Непосредственный начальник Валентина Петровича по вертикали, плотный, невысокий мужчина, младше его на два года и на одну планку выше по званию, отнесся к этой истории, собственно не зная самой истории, с сочувствием и предложил написать объяснительную записку, подшить к делу и на этом дело закрыть. Спустить в архив под грифом «совершенно секретно» в ряд таких же заброшенных и никому не нужных дел. Но Валентин Петрович опять проявил глупое упрямство.

-- В отставку, -- заявил он коротко.

-- Ну зачем же в отставку? Кто же тебя собирается отправлять в отставку? Что же сразу в отставку?

-- В отставку, -- повторил Валентин Петрович. При этом у него отчаянно задергался край левого века.

 

Цыплакова давно уже хотела зайти к Носикам. Причин было несколько. Конечно, и любопытство. Ходили слухи, как здорово Носики устроились, какой прикольный сделали ремонт. Цыплаковой хотелось взглянуть самой. Носики приглашали, как бывает приглашают в таких случаях – заходите. А когда? Как? Но поймать-то на слове можно. Была еще одна причина, наверное, самая важная, в которой Цыплакова не желала признаваться даже самой себе, позже об этом. И последняя причина, за какую вполне можно было зацепиться, как за повод, и наконец-то к Носикам зайти – телефонный звонок Забелиной.

Цыплаковой позвонила Галка Забелина, та, что звонила на Новый год, та, что продала все имущество, нехитрое, впрочем, чтобы вложить деньги в банк Горового, какое-то время снимала комнату в пригороде, а потом не смогла оплачивать и ее, жила по друзьям и знакомым, потеряла работу, нашла новую, опять потеряла, перебивалась, чем Бог пошлет, как птичка. Другое дело, что птички на будущее не уповают, а Забелина уповала. И в расчете на это будущее совсем как бы сошла с ума, наделала долгов, запуталась, закружилась. Так, ее можно было встретить с сумочкой от Армани, но не евшей три дня.

Теперь Забелина просила в долг у Цыплаковой.

-- Родная, у меня-то откуда? – возмутилась Цыплакова.

Какие-то деньги у Цыплаковой, конечно, были, но отдавать их Забелиной, зная наверняка, что та не вернет, во всяком случае в ближайший год, жутко не хотелось. Между тем, Забелина еще долго что-то бубнила  и грозилась перезвонить.

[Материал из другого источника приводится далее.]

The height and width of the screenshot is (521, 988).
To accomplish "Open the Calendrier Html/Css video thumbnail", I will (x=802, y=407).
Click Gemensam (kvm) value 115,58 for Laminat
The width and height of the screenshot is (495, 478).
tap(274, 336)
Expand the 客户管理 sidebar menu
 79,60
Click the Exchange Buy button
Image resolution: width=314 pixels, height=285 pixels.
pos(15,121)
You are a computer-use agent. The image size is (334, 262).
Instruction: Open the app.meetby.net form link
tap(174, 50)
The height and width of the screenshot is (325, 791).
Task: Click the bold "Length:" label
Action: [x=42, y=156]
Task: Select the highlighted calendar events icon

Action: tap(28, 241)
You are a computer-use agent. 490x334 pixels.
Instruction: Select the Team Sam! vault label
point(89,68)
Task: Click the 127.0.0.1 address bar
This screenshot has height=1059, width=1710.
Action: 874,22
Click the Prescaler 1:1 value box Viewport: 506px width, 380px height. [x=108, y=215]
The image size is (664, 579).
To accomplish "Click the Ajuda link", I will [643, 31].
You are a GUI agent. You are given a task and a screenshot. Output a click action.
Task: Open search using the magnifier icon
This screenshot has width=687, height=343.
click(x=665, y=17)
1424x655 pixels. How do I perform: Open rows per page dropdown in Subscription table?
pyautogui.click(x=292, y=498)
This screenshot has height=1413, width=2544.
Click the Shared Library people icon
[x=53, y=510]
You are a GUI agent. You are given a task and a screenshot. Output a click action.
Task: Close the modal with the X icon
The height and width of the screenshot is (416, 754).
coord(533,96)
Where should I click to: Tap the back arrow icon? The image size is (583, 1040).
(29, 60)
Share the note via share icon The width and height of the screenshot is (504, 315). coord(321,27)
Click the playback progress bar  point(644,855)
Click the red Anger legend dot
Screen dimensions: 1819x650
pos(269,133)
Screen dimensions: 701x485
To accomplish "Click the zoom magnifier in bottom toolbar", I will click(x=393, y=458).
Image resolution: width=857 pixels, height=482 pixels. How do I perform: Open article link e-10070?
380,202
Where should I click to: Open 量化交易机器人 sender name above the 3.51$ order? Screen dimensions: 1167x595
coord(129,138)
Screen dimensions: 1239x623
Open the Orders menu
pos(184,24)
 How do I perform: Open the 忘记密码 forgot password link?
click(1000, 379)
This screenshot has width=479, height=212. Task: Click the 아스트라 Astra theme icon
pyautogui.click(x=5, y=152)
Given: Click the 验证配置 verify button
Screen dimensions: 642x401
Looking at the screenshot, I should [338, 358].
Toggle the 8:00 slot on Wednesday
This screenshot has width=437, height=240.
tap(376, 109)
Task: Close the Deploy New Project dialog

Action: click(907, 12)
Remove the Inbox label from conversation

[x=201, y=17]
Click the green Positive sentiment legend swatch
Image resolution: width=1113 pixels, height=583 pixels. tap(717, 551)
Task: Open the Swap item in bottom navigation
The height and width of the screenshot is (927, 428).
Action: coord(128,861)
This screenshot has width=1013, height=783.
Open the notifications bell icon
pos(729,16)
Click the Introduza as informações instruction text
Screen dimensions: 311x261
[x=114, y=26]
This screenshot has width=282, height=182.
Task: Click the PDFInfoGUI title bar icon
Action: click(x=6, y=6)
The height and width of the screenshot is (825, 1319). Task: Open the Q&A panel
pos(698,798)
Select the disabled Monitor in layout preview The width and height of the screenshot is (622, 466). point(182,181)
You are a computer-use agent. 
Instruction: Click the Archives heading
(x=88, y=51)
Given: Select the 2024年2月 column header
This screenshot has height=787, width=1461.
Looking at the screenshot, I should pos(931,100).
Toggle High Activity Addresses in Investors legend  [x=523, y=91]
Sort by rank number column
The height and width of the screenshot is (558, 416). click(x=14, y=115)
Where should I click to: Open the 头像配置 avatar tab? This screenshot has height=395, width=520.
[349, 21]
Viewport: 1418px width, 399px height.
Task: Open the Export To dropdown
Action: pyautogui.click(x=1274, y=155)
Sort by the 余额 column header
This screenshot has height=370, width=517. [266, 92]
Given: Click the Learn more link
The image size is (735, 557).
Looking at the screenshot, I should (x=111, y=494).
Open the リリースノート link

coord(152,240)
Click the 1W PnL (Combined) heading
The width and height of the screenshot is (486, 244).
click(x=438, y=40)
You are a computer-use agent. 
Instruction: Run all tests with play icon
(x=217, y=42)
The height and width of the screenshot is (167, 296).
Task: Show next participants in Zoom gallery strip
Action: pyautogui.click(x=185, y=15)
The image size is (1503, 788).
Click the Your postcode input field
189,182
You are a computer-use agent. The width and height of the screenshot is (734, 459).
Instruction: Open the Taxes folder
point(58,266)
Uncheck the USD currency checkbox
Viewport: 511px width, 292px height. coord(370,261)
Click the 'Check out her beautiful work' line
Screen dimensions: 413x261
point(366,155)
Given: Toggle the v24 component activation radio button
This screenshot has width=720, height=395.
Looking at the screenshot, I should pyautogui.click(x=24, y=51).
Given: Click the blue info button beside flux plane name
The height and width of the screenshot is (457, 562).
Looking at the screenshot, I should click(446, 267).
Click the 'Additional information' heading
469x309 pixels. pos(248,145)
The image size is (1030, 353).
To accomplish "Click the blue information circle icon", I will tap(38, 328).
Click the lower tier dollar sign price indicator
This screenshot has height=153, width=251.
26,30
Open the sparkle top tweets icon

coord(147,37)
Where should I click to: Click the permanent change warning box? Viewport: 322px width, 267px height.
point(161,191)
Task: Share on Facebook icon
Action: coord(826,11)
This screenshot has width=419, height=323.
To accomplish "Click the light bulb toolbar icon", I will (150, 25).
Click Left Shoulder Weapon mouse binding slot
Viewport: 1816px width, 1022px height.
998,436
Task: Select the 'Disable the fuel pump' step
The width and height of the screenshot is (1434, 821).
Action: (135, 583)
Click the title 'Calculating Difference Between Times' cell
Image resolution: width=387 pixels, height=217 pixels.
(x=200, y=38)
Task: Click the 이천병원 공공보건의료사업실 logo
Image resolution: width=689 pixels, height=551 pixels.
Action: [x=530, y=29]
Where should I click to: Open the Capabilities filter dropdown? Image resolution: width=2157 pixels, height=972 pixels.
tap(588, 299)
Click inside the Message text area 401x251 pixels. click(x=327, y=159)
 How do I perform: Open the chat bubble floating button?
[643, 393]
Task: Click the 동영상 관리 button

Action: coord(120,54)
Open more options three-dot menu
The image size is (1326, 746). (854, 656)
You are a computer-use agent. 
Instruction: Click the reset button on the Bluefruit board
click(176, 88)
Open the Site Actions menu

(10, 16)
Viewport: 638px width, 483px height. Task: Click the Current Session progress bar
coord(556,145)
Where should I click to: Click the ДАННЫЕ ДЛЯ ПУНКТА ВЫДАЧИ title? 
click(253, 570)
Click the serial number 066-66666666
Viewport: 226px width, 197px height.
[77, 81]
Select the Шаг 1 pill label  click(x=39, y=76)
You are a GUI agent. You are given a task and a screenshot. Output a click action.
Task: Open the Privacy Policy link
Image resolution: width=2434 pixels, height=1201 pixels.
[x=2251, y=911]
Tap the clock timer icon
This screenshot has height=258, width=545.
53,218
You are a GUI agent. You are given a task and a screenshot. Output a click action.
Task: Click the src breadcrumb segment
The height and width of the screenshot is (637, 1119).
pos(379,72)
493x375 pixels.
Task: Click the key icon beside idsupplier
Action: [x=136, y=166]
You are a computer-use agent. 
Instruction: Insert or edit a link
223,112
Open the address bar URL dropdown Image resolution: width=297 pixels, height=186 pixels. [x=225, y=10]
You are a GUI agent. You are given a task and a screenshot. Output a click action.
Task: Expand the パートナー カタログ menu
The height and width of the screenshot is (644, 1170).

От раздражения Цыплакову прямо-таки затрясло, она было решила позвонить Машке Виноградовой, но передумала, та, сердобольная душа, могла ее не понять. Носики были то, что надо. Тем более, вот он – предлог. Мысль отправиться к Носикам пришла мгновенно, и Цыплакова тут же решила привести ее в исполнение. Дело шло к вечеру, Цыплаков, давно уже собиравшийся в спортзал, видимо, после работы и отправился в спортзал. Дети сидели у компьютера. Цыплакова одела новую кофточку, долго смотрела на себя в зеркало… кокетливо взбила челку… Носиков набрала, когда уже была рядом с их домом. Жена Носика отозвалась скупо, но что ей оставалось, сказала – заходи.  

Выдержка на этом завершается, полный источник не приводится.